Because motor oil isn't compressible, as soon as there's pressure applied to the lifter's pushrod seat, the lifter is basically solid. There is clearance that will allow the lifter to "bleed down" over time, but in the brief period of time that the lifter is cycling, the tiny amount of movement can be dismissed as far as setting the geometry goes.

Maybe I should consider lash caps? Are those OK to run in a street engine?
Lash caps can be used, but they're usually not needed when using a street-type cam/valve train. You can simulate the use of lash caps by carefully positioning a feeler gauge between the rocker's roller and the valve tip to see what changes this makes.

In this pic you see the where I am at with the 7.600" pushrod. The lightweight valve checking springs I got are pretty stiff. They are pushing the plunger on the hydraulic lifter down, so when I get to peak lift I use my hand to push the rocker down the rest of the way. I stop when the plunger reaches the top of the lifter. Is this OK?
I don't see how you're getting a good swipe mark using the method you've described. But in any event you need to use a solid lifter.
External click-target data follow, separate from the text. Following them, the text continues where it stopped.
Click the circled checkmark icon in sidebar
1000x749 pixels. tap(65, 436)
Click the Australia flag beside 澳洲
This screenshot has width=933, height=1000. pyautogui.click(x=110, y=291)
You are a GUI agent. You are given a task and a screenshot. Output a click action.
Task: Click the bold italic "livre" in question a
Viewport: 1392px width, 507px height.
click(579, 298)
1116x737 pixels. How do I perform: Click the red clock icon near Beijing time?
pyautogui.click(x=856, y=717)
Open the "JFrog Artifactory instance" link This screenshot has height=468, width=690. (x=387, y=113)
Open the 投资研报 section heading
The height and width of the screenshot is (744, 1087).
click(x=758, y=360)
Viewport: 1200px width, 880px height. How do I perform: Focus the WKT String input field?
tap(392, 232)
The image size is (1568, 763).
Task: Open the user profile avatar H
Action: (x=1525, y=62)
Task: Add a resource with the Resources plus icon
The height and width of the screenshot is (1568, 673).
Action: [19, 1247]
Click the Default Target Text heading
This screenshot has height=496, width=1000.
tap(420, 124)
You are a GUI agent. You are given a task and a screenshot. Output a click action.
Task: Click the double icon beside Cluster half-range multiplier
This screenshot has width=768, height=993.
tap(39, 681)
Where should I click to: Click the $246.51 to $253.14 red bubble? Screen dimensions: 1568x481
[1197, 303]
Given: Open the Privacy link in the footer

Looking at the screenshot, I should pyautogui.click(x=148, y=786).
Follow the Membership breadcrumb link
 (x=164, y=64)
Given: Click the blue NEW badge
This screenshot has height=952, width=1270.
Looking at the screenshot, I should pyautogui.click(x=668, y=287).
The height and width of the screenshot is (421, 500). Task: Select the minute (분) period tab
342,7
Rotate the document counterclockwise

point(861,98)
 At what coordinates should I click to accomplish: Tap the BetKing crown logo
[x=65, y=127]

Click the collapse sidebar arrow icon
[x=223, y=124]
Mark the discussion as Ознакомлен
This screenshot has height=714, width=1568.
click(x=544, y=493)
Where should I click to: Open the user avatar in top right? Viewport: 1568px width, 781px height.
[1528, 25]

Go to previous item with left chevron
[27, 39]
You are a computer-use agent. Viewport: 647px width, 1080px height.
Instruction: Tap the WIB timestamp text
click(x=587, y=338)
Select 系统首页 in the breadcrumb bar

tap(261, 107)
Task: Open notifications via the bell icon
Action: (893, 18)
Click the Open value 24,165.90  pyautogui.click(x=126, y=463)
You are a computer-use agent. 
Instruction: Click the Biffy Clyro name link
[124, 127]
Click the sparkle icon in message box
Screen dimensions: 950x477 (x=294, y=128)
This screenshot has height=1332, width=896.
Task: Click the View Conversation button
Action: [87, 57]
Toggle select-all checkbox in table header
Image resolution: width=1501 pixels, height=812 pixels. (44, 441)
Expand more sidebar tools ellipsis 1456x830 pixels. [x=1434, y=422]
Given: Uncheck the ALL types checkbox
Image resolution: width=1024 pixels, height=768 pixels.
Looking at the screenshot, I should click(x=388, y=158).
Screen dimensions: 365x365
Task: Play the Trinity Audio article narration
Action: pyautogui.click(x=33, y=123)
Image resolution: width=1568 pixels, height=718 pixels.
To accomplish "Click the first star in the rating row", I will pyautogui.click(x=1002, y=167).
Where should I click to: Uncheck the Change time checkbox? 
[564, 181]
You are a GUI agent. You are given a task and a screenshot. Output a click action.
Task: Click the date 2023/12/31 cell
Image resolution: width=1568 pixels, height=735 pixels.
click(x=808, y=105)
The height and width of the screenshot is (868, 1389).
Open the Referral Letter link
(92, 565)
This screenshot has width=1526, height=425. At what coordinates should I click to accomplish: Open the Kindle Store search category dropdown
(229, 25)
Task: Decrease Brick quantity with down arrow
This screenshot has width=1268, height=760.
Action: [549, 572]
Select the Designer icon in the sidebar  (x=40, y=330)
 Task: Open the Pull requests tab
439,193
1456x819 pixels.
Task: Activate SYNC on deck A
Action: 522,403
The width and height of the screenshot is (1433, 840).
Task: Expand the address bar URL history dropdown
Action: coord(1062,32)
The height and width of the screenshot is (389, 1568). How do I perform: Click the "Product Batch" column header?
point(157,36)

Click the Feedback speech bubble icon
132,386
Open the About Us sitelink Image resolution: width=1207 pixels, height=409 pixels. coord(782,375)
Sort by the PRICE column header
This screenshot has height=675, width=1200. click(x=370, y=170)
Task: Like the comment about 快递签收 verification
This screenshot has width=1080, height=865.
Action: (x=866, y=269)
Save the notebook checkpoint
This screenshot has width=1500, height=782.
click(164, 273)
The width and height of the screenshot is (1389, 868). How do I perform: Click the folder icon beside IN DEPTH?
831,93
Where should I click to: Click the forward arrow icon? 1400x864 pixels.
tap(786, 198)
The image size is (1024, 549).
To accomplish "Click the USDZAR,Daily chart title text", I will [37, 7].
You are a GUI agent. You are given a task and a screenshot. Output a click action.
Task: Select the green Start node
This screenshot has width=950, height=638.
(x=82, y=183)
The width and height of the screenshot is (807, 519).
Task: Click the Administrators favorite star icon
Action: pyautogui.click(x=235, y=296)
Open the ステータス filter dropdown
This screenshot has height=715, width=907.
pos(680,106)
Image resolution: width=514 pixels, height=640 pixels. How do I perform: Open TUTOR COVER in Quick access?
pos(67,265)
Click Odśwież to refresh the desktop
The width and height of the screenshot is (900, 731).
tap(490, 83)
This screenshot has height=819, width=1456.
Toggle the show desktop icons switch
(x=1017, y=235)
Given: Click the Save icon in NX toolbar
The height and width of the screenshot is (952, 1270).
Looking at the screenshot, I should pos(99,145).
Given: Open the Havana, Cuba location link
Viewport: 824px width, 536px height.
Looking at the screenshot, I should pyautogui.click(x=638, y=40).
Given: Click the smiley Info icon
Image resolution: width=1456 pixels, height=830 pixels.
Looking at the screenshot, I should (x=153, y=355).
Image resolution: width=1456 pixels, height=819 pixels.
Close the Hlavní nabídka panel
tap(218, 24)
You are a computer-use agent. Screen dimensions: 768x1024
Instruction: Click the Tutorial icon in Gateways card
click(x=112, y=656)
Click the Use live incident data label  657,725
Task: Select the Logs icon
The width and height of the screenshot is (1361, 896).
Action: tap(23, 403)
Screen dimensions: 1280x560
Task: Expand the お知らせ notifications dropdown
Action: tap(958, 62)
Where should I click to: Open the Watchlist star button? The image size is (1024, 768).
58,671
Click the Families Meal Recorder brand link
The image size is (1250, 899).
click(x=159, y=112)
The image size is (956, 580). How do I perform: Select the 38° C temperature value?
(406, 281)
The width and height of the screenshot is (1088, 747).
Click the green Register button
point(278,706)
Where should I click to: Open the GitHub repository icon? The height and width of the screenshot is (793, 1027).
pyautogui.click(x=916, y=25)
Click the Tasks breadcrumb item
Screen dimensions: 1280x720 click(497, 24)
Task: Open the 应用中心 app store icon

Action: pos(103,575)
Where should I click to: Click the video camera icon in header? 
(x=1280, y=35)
You can use one like you are using and stack small washers into the center until it's a solid or you can use a solid lifter- as long as the seat (where the push rod sits) is the same height as the hydraulic lifters you're using.

Right now I am getting a good centered roller wipe path with my adjustable pushrod set to 7.600". This "seems" short. When I tighten the polylock it is almost bottomed out on the stud shoulder. Is this normal/OK?
I would suggest you get or make a solid lifter, install the head gasket w/the bolts tightened to 40 ft/lb, and recheck the measurements to see if they vary from what you saw earlier.

I'd be curious to see what the results would be using a different rocker. If you have a different rocker arm you can use- even a stocker- give it a try to see what it gives you.